Word for word, restate the lines from the start of the data down to the line with "The image size is (850, 532).", both included.

(Records provided)

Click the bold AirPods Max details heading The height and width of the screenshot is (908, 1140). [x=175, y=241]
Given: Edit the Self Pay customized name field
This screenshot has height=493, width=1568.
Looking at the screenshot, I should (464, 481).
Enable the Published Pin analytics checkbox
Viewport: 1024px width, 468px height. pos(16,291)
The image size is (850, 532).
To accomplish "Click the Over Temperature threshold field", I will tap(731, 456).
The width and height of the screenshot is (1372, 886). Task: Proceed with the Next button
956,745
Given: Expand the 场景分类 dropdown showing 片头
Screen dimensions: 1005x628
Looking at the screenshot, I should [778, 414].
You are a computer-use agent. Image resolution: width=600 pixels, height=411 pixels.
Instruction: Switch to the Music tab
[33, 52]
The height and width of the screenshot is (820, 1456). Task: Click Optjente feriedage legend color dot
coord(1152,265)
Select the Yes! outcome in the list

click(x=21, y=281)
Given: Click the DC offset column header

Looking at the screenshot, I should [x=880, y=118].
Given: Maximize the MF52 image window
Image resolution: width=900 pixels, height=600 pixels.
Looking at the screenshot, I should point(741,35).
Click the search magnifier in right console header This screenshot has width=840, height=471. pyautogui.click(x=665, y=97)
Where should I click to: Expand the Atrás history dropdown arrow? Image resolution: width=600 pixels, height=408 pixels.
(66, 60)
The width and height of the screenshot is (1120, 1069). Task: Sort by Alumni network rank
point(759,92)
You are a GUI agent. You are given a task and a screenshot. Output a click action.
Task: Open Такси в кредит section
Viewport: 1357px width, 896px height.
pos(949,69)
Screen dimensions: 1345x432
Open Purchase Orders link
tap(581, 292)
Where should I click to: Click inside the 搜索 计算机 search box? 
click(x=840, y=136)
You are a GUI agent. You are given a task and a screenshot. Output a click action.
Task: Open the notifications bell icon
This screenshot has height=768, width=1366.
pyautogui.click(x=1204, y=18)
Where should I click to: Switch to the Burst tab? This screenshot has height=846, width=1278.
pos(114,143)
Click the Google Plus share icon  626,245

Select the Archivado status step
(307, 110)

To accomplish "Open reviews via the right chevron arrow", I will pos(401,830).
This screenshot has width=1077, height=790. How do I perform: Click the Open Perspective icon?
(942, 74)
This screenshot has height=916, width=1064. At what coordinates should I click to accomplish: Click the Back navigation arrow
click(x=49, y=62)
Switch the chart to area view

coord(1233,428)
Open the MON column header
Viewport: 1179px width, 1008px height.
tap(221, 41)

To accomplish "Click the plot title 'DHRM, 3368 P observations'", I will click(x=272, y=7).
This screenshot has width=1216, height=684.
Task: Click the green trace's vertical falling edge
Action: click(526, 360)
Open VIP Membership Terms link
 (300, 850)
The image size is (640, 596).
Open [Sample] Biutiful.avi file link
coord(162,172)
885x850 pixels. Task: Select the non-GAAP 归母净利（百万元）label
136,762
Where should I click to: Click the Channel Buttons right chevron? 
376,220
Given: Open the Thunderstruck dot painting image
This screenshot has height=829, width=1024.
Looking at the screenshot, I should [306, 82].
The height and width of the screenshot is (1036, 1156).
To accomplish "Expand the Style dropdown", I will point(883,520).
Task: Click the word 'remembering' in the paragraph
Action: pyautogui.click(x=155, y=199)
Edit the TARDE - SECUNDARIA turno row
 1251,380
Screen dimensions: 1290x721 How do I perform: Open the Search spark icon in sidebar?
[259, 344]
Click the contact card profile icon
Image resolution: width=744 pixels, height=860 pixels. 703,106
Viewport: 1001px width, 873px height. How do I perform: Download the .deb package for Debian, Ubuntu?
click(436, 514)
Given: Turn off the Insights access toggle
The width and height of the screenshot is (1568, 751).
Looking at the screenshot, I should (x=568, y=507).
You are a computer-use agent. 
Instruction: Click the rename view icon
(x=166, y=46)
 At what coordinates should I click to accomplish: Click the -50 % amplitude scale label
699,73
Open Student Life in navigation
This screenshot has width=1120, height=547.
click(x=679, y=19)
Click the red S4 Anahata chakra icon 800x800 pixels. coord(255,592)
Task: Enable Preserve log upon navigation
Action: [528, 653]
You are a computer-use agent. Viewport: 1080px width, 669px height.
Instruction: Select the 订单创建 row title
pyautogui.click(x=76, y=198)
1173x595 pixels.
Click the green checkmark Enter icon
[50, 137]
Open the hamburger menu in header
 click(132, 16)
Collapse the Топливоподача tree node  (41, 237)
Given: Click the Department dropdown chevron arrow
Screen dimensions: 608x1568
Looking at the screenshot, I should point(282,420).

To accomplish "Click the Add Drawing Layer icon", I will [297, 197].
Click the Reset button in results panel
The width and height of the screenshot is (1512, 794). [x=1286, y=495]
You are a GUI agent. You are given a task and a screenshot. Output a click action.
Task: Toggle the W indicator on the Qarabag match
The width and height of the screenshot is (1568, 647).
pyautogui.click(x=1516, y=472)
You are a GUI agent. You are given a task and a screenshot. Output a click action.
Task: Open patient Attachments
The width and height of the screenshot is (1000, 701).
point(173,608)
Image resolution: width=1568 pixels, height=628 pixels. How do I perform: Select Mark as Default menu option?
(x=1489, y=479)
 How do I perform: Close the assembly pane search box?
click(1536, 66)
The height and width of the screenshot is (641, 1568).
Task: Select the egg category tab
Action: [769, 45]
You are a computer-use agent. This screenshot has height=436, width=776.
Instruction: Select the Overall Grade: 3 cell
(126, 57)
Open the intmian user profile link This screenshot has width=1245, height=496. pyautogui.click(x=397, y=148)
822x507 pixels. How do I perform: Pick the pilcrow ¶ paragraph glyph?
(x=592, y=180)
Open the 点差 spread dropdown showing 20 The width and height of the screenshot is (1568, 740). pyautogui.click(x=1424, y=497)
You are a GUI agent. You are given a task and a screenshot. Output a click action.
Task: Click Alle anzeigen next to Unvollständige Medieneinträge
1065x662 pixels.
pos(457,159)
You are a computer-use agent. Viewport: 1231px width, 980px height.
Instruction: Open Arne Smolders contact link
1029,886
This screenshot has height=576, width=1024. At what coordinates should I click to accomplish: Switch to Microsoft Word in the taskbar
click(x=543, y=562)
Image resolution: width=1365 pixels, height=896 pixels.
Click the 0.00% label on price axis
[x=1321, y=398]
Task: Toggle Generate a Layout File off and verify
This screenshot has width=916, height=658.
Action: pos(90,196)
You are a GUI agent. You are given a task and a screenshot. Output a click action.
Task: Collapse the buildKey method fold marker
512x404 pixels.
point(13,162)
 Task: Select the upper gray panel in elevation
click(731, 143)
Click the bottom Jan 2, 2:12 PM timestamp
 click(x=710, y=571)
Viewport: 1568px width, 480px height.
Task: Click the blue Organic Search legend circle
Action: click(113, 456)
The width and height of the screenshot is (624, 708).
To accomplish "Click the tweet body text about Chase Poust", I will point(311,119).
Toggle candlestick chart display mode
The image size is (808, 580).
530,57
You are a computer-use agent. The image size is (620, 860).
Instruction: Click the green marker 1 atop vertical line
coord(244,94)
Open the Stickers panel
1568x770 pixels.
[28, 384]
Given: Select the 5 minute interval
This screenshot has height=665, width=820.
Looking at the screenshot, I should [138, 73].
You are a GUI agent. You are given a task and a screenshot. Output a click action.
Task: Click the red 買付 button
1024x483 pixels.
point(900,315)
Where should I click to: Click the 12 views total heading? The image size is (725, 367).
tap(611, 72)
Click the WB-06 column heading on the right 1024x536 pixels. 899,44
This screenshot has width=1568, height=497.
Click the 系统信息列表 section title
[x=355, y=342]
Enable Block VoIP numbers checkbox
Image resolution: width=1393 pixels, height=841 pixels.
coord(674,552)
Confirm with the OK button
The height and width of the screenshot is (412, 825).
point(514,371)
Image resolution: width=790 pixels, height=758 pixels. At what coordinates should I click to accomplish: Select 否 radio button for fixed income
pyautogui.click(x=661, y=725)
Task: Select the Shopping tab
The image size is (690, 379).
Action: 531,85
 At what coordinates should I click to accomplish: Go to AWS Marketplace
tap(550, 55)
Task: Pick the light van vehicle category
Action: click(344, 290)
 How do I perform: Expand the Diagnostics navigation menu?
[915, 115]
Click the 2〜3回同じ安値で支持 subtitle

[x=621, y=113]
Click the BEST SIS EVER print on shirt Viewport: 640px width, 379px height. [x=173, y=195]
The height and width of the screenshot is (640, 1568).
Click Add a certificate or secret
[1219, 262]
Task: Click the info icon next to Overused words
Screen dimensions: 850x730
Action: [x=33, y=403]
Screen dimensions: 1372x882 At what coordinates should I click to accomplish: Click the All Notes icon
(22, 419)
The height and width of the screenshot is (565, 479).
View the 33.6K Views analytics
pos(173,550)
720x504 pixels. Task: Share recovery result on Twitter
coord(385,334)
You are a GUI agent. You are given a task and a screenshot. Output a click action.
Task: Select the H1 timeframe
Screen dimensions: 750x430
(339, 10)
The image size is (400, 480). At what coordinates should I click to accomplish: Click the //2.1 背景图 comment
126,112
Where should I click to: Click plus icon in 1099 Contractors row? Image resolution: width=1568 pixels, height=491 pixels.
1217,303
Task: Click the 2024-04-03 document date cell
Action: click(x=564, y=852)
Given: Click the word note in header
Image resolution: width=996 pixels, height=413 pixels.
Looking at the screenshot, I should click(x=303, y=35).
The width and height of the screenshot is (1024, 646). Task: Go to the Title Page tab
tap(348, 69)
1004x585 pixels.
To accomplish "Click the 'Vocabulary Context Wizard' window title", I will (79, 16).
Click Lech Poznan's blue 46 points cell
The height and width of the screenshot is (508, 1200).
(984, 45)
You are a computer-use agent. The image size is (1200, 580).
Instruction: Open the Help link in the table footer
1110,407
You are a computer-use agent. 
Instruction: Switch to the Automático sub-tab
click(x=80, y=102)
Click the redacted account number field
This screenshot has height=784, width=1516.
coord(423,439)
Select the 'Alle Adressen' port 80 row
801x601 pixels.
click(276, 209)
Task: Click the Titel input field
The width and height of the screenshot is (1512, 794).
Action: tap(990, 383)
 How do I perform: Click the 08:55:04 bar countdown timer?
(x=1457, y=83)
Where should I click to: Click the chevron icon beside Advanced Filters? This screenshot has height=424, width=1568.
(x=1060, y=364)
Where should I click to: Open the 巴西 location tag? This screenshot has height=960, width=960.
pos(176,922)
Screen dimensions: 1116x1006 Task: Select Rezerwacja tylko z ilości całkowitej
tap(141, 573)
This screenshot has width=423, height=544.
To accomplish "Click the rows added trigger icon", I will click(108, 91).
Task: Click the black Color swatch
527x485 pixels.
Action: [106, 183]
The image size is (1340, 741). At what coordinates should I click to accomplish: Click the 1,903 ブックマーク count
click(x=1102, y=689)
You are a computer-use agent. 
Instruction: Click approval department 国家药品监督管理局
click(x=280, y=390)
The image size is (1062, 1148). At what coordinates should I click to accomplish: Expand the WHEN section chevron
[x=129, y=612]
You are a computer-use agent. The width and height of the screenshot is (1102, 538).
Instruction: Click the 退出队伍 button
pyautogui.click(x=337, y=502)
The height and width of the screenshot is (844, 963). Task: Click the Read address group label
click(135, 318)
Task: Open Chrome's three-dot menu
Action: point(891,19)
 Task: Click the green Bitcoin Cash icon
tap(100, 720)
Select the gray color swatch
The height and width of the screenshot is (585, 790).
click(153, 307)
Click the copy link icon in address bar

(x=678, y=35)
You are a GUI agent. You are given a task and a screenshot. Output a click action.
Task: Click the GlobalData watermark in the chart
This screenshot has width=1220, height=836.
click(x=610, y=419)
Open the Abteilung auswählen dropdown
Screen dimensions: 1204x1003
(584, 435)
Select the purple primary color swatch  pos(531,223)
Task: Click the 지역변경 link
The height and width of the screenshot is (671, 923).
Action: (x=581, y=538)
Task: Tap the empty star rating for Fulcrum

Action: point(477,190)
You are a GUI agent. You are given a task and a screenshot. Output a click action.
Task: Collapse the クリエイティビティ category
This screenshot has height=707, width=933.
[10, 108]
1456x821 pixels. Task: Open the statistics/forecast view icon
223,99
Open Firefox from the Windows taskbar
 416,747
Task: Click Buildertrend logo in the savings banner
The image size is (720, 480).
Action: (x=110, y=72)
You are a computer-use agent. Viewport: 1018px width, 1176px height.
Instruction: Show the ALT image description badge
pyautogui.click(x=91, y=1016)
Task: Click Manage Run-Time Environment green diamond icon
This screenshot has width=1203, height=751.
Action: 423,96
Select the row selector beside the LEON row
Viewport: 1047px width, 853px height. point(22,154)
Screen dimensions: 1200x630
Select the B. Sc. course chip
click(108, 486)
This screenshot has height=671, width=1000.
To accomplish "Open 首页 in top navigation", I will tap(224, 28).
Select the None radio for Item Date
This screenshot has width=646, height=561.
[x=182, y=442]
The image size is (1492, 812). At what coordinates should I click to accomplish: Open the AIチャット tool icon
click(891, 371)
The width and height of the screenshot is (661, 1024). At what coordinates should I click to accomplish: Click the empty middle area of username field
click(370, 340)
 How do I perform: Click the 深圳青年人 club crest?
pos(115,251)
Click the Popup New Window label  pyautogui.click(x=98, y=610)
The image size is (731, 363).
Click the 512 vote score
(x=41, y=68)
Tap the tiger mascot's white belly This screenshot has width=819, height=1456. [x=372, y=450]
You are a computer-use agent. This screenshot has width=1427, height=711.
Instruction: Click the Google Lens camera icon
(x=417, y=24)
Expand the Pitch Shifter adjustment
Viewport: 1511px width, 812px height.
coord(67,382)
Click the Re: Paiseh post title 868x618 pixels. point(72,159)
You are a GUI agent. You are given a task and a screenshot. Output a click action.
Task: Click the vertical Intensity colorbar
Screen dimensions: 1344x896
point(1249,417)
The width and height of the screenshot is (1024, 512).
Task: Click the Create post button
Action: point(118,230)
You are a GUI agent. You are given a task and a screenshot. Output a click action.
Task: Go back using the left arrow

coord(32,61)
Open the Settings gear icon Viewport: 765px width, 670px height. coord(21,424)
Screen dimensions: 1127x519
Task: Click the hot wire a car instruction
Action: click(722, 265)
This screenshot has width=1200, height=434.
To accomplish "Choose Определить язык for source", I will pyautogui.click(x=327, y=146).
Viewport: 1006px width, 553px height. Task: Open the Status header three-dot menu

(End Records provided)

§ **Completed task**
Click the bold AirPods Max details heading The height and width of the screenshot is (908, 1140). [x=175, y=241]
Given: Edit the Self Pay customized name field
This screenshot has height=493, width=1568.
Looking at the screenshot, I should (464, 481).
Enable the Published Pin analytics checkbox
Viewport: 1024px width, 468px height. pos(16,291)
The image size is (850, 532).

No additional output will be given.